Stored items
_ _ _
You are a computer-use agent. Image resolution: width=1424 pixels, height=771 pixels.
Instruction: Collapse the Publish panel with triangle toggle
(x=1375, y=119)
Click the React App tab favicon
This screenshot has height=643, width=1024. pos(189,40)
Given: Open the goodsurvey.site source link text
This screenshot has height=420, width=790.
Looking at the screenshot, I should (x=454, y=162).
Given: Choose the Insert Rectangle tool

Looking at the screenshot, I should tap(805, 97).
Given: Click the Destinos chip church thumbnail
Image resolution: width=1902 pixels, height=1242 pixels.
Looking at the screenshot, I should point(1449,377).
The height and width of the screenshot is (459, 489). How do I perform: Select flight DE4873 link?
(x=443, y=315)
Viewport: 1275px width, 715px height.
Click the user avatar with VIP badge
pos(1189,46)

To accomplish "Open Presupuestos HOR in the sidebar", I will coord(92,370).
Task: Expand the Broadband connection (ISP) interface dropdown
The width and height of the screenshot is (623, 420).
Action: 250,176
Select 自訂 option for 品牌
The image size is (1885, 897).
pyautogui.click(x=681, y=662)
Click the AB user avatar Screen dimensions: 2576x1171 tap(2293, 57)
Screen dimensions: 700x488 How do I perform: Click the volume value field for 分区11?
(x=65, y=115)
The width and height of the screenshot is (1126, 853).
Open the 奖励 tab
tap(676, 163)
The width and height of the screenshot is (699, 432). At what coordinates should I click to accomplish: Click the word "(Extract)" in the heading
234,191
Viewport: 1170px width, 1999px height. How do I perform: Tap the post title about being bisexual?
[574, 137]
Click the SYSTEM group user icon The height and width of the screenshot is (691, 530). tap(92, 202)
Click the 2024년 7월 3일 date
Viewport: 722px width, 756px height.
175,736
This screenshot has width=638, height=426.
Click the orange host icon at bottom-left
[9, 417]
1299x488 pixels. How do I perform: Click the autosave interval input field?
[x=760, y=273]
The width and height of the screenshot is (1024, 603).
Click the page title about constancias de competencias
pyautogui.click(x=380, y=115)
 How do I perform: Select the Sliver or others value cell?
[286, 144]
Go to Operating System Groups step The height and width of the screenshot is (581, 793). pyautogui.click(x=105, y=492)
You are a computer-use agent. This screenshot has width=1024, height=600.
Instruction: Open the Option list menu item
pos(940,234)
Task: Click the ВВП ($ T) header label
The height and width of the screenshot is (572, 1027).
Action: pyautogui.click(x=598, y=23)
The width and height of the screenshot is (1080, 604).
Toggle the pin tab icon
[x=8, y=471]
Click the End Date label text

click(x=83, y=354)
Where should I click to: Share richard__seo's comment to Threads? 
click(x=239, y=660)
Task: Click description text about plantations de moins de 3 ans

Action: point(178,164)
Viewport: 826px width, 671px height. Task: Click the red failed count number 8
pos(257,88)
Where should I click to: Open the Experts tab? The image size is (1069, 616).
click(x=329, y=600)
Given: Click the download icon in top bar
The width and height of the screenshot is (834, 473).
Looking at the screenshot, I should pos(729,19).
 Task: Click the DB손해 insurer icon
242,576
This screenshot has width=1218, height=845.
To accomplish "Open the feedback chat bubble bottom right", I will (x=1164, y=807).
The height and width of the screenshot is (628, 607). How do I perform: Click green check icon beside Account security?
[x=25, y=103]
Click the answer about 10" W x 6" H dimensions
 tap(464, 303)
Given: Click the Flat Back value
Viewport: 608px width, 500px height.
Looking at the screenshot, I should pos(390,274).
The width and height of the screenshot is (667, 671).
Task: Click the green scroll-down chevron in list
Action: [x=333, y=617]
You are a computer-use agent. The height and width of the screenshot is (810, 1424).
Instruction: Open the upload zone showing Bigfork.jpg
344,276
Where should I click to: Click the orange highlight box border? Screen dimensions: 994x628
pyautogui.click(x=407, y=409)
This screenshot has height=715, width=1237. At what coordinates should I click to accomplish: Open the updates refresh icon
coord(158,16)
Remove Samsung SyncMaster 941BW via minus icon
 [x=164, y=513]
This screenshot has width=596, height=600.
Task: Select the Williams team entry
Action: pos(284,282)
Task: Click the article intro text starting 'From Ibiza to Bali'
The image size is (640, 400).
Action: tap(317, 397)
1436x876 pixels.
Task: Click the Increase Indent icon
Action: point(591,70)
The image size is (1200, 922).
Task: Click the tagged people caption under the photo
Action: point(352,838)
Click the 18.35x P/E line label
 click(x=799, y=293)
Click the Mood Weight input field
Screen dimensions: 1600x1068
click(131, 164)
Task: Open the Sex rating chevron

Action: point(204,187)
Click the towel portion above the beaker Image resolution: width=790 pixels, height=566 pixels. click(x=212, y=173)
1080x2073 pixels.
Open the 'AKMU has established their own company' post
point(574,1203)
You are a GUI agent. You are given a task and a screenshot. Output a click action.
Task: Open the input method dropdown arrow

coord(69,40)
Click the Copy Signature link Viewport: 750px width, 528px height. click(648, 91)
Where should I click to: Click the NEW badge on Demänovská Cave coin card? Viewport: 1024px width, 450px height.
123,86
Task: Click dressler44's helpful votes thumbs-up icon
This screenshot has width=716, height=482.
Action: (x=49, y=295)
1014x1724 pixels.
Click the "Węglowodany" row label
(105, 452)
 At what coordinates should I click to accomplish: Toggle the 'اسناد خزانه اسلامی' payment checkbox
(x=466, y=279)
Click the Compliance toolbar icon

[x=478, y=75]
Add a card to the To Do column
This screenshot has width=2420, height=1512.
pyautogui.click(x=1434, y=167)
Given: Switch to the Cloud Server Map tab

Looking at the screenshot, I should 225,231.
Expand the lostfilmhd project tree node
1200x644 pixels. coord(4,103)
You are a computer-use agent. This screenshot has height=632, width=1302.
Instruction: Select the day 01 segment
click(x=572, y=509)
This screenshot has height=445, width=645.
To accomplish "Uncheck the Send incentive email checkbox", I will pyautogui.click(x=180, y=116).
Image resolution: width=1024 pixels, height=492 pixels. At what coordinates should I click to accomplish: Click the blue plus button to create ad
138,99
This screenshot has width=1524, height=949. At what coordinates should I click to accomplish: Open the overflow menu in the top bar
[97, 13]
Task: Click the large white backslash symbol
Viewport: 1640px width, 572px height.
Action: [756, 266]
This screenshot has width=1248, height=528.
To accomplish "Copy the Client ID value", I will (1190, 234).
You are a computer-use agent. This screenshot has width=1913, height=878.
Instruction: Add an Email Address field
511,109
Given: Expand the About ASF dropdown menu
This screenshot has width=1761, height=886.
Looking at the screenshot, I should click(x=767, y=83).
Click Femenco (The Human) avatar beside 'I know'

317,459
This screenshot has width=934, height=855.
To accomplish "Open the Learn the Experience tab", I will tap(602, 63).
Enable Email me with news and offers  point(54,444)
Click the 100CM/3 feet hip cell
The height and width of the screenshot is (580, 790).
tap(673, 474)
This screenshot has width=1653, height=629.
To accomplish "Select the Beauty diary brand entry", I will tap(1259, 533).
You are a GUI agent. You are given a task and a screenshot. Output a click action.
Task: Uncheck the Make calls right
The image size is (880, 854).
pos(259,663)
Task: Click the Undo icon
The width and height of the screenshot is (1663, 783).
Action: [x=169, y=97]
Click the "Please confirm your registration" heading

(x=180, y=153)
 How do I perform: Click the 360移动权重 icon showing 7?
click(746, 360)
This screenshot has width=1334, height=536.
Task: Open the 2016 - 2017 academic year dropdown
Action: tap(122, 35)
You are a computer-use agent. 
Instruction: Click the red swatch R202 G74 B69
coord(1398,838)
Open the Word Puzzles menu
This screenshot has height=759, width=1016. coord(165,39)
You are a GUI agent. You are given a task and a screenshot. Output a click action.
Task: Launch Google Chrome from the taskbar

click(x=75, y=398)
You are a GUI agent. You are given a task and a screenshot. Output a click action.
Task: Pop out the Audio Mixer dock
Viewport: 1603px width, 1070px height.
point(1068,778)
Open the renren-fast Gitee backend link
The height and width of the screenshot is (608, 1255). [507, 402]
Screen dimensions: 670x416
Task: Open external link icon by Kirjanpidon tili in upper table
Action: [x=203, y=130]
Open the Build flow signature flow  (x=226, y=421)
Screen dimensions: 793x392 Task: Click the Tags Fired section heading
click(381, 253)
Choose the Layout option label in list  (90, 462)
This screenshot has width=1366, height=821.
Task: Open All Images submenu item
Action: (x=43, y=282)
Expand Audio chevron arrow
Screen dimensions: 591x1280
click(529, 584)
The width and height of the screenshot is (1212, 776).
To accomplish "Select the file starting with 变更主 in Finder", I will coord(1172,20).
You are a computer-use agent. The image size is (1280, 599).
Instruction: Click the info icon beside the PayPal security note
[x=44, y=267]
_ _ _
WHAT IS BEING ASKED:
Please return only the lines above, starting at the line that has "This screenshot has width=1653, height=629." and ending at the line that has "Task: Click the Undo icon", keeping both and leaving each one unchanged.

RESULT BELOW:
This screenshot has width=1653, height=629.
To accomplish "Select the Beauty diary brand entry", I will tap(1259, 533).
You are a GUI agent. You are given a task and a screenshot. Output a click action.
Task: Uncheck the Make calls right
The image size is (880, 854).
pos(259,663)
Task: Click the Undo icon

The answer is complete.